-------- Listed records

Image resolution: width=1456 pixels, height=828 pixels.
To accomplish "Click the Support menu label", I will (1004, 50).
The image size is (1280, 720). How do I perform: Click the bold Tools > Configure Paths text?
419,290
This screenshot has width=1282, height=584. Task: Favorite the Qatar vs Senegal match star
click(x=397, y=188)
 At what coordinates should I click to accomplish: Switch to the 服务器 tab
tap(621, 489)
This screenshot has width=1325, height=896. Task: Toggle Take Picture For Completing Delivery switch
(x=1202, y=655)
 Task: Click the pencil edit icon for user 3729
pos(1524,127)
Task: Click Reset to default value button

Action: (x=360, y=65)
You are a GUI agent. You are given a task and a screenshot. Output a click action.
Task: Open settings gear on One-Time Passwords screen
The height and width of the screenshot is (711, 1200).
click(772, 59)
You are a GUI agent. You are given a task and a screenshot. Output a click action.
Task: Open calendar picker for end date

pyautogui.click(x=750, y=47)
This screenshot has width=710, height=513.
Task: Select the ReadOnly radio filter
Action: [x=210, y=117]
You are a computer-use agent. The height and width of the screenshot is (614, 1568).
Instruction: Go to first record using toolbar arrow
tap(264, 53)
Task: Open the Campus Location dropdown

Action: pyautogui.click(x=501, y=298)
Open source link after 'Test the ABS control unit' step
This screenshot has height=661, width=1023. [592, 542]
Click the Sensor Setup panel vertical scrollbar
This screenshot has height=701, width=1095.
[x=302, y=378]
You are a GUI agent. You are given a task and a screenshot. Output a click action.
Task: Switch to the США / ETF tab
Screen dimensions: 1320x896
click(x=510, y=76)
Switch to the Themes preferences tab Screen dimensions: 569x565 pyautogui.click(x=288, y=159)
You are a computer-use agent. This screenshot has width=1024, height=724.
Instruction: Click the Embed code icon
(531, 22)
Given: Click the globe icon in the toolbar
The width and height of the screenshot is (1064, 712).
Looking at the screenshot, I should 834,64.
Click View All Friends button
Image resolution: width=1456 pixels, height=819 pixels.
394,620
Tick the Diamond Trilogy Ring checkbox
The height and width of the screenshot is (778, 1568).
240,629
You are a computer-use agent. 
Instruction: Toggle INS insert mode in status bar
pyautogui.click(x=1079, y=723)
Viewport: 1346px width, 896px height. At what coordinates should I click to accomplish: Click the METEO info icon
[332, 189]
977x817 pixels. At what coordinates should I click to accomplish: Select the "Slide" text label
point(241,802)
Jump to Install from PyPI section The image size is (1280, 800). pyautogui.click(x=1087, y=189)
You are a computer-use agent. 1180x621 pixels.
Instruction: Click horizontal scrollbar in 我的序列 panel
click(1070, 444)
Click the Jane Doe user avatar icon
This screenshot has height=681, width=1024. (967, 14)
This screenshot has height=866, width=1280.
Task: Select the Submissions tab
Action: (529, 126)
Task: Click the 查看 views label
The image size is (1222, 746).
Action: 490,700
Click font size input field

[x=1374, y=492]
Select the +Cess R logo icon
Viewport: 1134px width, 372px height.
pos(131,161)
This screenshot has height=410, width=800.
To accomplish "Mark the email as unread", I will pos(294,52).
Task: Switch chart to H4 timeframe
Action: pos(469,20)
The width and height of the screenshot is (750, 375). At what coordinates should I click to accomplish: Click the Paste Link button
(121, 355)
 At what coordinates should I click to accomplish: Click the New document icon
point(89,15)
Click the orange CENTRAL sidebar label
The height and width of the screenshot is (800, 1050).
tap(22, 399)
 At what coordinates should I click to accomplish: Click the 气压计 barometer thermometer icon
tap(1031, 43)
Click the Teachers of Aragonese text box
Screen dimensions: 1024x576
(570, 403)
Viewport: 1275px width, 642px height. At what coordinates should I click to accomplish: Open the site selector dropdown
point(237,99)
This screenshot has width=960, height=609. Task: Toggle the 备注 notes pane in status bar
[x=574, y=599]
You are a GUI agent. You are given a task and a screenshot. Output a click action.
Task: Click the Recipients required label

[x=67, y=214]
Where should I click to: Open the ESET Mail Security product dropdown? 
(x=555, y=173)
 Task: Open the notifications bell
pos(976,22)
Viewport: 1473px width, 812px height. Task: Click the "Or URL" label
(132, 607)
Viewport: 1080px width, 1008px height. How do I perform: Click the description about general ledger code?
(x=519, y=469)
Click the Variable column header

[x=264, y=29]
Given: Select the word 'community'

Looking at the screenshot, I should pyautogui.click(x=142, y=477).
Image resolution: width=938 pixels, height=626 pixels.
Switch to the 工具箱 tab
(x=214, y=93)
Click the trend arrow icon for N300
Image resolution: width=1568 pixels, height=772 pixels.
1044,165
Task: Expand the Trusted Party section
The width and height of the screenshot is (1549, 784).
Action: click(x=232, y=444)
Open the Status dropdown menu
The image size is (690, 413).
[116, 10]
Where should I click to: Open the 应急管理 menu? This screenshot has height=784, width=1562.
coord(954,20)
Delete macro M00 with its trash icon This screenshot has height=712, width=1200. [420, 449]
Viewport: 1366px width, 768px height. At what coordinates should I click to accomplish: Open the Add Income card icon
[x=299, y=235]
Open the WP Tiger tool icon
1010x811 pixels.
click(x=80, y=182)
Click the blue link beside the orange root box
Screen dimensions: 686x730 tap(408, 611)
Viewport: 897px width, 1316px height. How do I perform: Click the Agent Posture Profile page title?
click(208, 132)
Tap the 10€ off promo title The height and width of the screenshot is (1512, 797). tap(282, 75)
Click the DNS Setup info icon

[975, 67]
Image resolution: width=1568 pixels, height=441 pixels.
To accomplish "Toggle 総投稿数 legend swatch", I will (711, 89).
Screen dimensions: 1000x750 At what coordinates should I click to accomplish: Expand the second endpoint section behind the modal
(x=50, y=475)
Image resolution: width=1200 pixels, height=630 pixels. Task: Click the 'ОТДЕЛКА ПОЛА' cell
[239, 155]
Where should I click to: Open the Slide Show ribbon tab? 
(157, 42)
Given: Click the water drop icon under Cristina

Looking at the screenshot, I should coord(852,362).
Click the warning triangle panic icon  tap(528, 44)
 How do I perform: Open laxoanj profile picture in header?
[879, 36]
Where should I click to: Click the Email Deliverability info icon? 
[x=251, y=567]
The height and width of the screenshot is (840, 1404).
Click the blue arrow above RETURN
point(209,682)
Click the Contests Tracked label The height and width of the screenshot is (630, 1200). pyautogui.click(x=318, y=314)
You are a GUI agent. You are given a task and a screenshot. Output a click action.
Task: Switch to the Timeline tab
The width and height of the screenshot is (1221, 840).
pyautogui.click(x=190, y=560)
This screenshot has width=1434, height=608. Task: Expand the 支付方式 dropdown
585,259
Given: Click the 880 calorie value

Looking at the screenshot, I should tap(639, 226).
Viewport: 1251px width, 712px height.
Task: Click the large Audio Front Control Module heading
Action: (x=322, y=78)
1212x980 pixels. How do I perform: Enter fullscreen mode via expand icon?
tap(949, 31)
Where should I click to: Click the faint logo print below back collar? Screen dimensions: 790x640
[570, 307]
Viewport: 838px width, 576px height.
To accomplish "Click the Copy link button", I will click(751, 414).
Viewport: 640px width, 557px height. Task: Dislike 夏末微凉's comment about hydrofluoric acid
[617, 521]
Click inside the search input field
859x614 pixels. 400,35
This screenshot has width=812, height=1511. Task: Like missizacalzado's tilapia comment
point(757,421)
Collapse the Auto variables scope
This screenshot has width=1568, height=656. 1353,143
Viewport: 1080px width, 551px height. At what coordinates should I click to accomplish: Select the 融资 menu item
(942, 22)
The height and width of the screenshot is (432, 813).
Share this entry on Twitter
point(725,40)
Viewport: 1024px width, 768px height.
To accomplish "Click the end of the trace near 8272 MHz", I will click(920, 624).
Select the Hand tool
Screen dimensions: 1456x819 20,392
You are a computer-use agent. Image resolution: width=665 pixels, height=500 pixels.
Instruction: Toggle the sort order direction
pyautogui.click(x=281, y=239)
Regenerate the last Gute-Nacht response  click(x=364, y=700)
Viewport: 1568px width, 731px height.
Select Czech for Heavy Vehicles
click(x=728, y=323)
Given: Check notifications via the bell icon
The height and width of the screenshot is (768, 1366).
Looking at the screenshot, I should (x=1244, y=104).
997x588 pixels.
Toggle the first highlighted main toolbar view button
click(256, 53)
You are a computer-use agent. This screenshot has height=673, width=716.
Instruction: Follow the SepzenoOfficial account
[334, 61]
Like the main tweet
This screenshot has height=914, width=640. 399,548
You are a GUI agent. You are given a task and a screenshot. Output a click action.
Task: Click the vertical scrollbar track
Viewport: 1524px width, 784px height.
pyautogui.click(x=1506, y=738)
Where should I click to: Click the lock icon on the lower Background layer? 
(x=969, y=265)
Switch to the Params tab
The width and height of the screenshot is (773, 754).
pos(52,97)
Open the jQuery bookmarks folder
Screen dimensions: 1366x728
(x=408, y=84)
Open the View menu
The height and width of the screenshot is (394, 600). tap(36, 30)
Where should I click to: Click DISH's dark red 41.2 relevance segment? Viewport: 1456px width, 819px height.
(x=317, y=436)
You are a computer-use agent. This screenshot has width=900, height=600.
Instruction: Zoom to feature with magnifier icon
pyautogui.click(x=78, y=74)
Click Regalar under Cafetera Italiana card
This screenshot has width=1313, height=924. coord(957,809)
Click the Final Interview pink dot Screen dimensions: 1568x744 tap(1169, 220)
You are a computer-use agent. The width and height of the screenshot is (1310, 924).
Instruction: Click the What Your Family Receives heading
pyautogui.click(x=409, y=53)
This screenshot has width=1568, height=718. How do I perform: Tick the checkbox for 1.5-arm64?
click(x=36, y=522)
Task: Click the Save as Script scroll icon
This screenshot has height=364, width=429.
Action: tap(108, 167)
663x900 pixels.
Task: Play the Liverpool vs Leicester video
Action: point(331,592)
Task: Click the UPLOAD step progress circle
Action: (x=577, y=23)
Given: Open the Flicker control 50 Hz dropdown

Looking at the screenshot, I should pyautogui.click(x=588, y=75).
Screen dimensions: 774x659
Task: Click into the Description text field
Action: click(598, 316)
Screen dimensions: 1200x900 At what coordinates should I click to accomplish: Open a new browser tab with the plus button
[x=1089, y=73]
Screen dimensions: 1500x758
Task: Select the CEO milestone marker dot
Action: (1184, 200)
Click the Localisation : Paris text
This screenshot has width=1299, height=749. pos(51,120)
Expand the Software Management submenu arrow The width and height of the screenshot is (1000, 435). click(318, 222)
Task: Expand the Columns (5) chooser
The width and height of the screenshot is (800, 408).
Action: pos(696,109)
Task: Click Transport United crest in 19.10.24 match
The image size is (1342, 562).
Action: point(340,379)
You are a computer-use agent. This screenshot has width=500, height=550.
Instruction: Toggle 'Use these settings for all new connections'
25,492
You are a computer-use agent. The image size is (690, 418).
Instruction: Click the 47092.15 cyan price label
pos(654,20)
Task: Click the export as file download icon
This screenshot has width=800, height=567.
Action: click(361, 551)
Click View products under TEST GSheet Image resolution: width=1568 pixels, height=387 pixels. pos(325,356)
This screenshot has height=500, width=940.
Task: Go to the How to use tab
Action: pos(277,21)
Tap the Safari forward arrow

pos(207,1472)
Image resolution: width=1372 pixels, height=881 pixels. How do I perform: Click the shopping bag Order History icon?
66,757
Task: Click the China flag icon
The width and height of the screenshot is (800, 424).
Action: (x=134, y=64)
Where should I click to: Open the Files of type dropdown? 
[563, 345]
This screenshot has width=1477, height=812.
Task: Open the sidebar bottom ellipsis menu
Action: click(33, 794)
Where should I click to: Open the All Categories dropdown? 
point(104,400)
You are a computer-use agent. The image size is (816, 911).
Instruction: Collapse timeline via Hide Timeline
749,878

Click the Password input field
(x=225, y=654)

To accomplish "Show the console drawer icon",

----------------

_Task directions_.
Reproduce the lines of the listing above verbatim, starting with the line that contains "You are a computer-use agent. The width" and going on through the line that contains "Action: click(598, 316)".

_Solution to the exercise_.
You are a computer-use agent. The width and height of the screenshot is (1310, 924).
Instruction: Click the What Your Family Receives heading
pyautogui.click(x=409, y=53)
This screenshot has width=1568, height=718. How do I perform: Tick the checkbox for 1.5-arm64?
click(x=36, y=522)
Task: Click the Save as Script scroll icon
This screenshot has height=364, width=429.
Action: tap(108, 167)
663x900 pixels.
Task: Play the Liverpool vs Leicester video
Action: point(331,592)
Task: Click the UPLOAD step progress circle
Action: (x=577, y=23)
Given: Open the Flicker control 50 Hz dropdown

Looking at the screenshot, I should pyautogui.click(x=588, y=75).
Screen dimensions: 774x659
Task: Click into the Description text field
Action: click(598, 316)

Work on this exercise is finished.